As an ametuer, I do 15 min, then stop, wait for 15 min to observe dial, then do 10-15 min again to suck out more boiled off gas/water vapor, if any. Then stop, watch needle again.


It doesnt take long to reach 29.9" Hg. Thats the easy part, to me.

-------------------------
beware of the arrival

Edited: Mon November 26, 2012 at 7:54 PM by pippo

Dougflas on Mon November 26, 2012 9:30 PM User is offline

I really think you're all missing the point. If you connected a micron guage to the system you'd see you're not doing much of a vacuum in the short time you have the pump connected. I had a 1988 Chev van, R12 system, over 100k miles with the original compressor and all other components. When I got the vehicle new, I pulled the r12 out, vacuumed for 12 hrs. (did not own a micron gauge then) and recharged.
My 1998 astrovan with 75K on it has a new compressor and drier. It took 6 hrs to get to 500 microns using a 2 stage pump, heavy duty vacuum rated hoses, and a vacuum tree on the pump. I was surprised it took that long but it did. And that was with a flushed system and new oil. The first 30 minutes showed 1200 microns if memory serves me correctly. granted, a repair shop will not normally spend that much time on a vehicle but this was my own vehicle.

Edited: Mon November 26, 2012 at 9:31 PM by Dougflas

Cussboy on Tue November 27, 2012 1:22 PM User is offline

I do at least an hour.

pippo on Tue November 27, 2012 7:12 PM User is offline

Quote
Originally posted by: Dougflas
I really think you're all missing the point. If you connected a micron guage to the system you'd see you're not doing much of a vacuum in the short time you have the pump connected. I had a 1988 Chev van, R12 system, over 100k miles with the original compressor and all other components. When I got the vehicle new, I pulled the r12 out, vacuumed for 12 hrs. (did not own a micron gauge then) and recharged.
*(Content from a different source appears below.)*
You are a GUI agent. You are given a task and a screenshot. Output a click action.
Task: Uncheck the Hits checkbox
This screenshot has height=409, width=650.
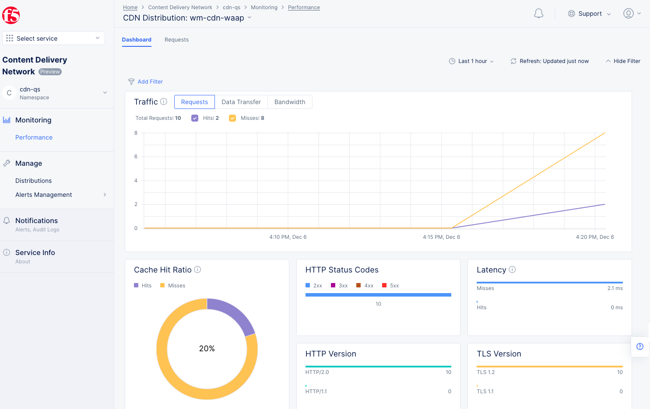(x=194, y=118)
My 1998 astrovan with 75K on it has a new compressor and drier. It took 6 hrs to get to 500 microns using a 2 stage pump, heavy duty vacuum rated hoses, and a vacuum tree on the pump. I was surprised it took that long but it did. And that was with a flushed system and new oil. The first 30 minutes showed 1200 microns if memory serves me correctly. granted, a repair shop will not normally spend that much time on a vehicle but this was my own vehicle.

Geez, didnt know that, Doug. Looks like I have to be more patient. Guess I got mis info in the past (from not sure where, though- so much info on web). Next time, Ill come here.
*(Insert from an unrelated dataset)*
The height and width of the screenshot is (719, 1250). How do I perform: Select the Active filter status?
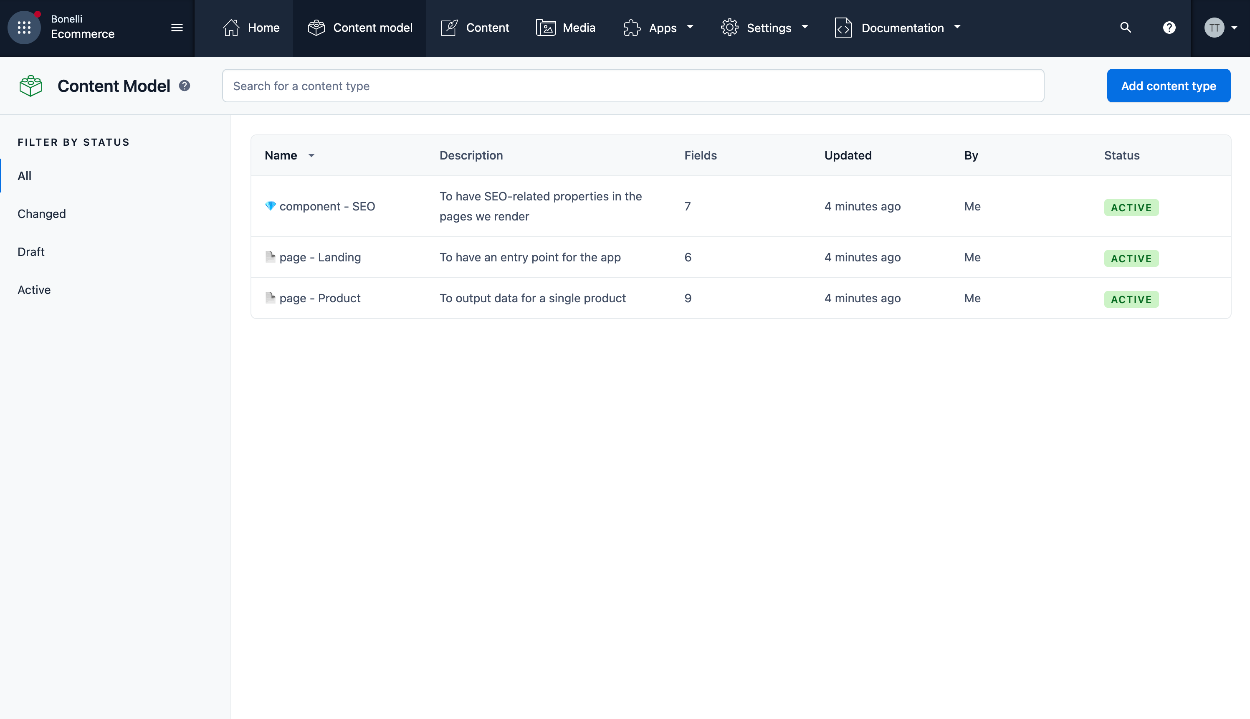coord(34,289)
100,000 miles is a lot of miles, but we both know miles isnt the only thing in the equation- its also time. You could have 100,000m in 4 years time. Or you could take 10 years to get that. eh?
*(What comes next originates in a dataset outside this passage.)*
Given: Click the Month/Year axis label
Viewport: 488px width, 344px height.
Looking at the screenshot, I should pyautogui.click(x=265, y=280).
Also, whats the difference in 29.9" Hg and microns?

-------------------------
beware of the arrival

Edited: Tue November 27, 2012 at 7:13 PM by pippo

mk378 on Tue November 27, 2012 9:44 PM User is offline

Microns are a different unit of measurement which require a different type of gauge to detect, called of course a micron gauge.

Mastercool Micron Gauge

There is no such thing as a perfect vacuum, and there is still a lot of matter (air or water vapor) left when the needle on a dial gauge stops moving. Readings on a dial gauge are actually the difference between atmospheric pressure (which varies some with altitude and weather conditions) and the pressure in the system. On the other hand, a micron gauge is not affected by changes in atmospheric pressure. The micron scale starts at 0 (perfect vacuum, or at least a vacuum better than a micron gauge can measure) and goes up. A change of 1000 microns is 0.039 inches Hg, which you will never be able to detect on a manifold dial gauge.

Standard atmospheric pressure is 768,000 microns. So a "good" reading in the garage of 500 microns means that only about 1/1500 of the original amount of air in the lines remains. That amount is small enough to not interfere with cooling performance.

Edited: Tue November 27, 2012 at 9:49 PM by mk378

NickD on Wed November 28, 2012 6:01 AM User is offline

No extended amount of vacuuming will remove the moisture out of that hygroscopic PAG. Only way to get rid of it, is to flush it out and pour in new stuff.

Z2TT on Wed November 28, 2012 9:54 AM User is offline

Isn't that the Job of the new Receiver/Drier, that should filter the moisture out of the oil?

If replacing PAG, replace it with PAO oil which is non hygroscopic.

Also choosing a warmer day to vacuum will probably aid better in removing moisture.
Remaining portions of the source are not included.